Support First Things by turning your adblocker off or by making a  donation. Thanks!

Not long ago I was dealing with a particularly thorny issue at work (I’m an academic administrator), one that drained me of much mental and emotional energy. I had to negotiate a conflict between two persons (both of whom are godly) who had hurt each other’s feelings. These situations are the most difficult parts of my job.

The situation resolved itself well, but I was grieved at how commonly we find ourselves hurting others, especially Christian brothers and sisters. Our best intentions go awry, and we find ourselves wrecked on the shoals of broken hearts. In a flash, I realized that these situations are rooted in the Fall itself.
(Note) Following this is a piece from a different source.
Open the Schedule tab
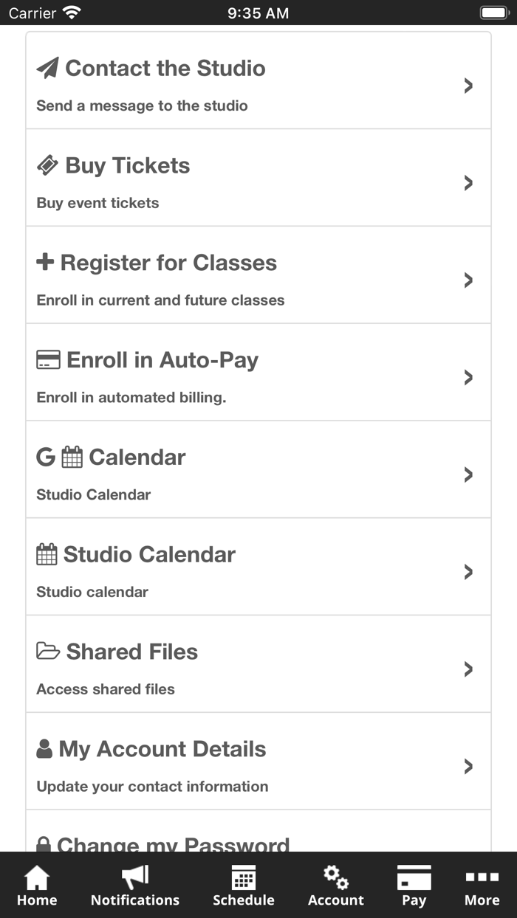The width and height of the screenshot is (517, 918). point(244,886)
I’ve decided that we give short shrift to the Fall. We think about it abstractly most of the time, talking about “lostness” and “salvation” and other important theological terms, ones that bear importantly on eternity to be certain, but I suspect that we also forget about the everyday concrete realities of the Fall.
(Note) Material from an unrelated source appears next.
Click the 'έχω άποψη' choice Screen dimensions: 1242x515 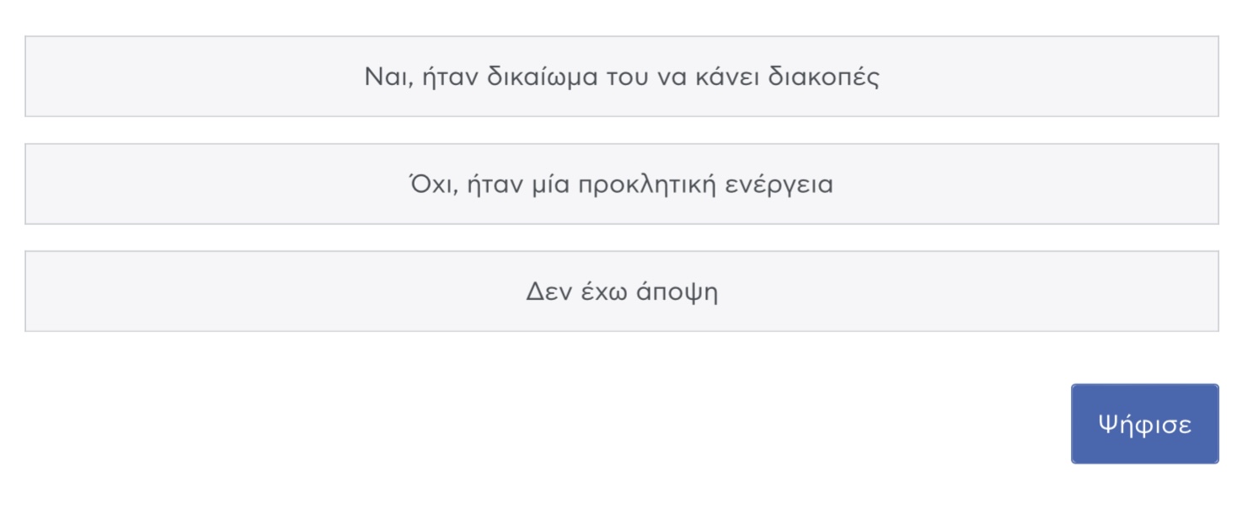coord(622,291)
I re-read Genesis 3’s description of the Fall and the subsequent curses that fell on us all. Except for the few farmers among us, we read verse 19 (“By the sweat of your brow you will eat your food until you return to the ground since from it you were taken”) and we think that it is a declaration that has long since lost its teeth in the real world. Most of us no longer till the soil, especially in the West.
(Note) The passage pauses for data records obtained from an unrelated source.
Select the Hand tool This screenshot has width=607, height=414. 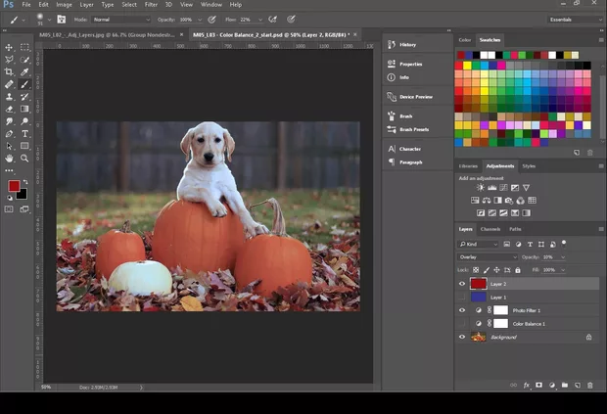(x=9, y=158)
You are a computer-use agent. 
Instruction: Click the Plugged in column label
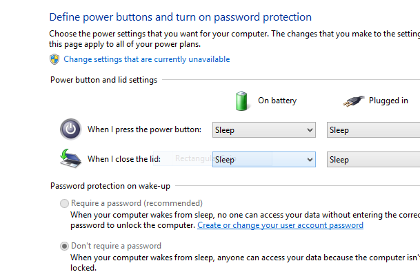point(388,101)
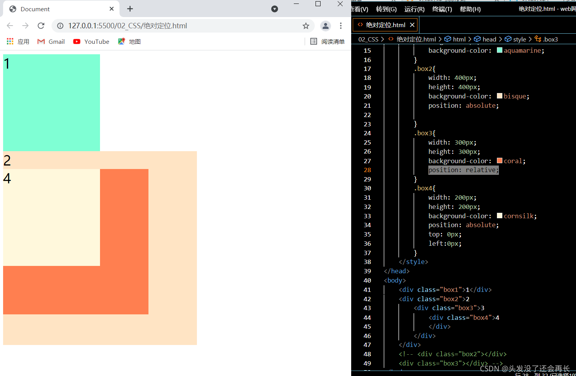Open Chrome tab search dropdown arrow
The image size is (576, 376).
pyautogui.click(x=274, y=9)
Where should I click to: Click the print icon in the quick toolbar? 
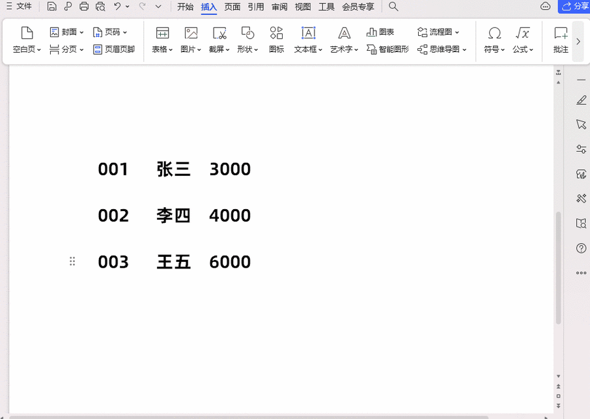click(84, 7)
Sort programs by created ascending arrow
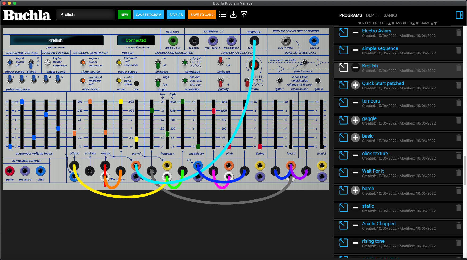Screen dimensions: 467x260 [x=389, y=23]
The reality, though, is much of our time, energy, and resources are spent dealing with the effects of the Fall. The hardest part of our jobs, often, is that of dealing with interpersonal conflicts. The most draining elements of family life are those that involve the lasting echoes moral and spiritual failures. The largest portion of our taxes is spent trying to contain the wars, poverty, and lawlessness that fill the earth. At the conclusion of most days, we have indeed found our brows to be sweaty as we have taken our daily bread into our weary, dusty mouths.

In the end, when I ponder the utter sickness of the fallen world, I can’t help but breathe a longing plea: Even so, come, Lord Jesus. Come quickly.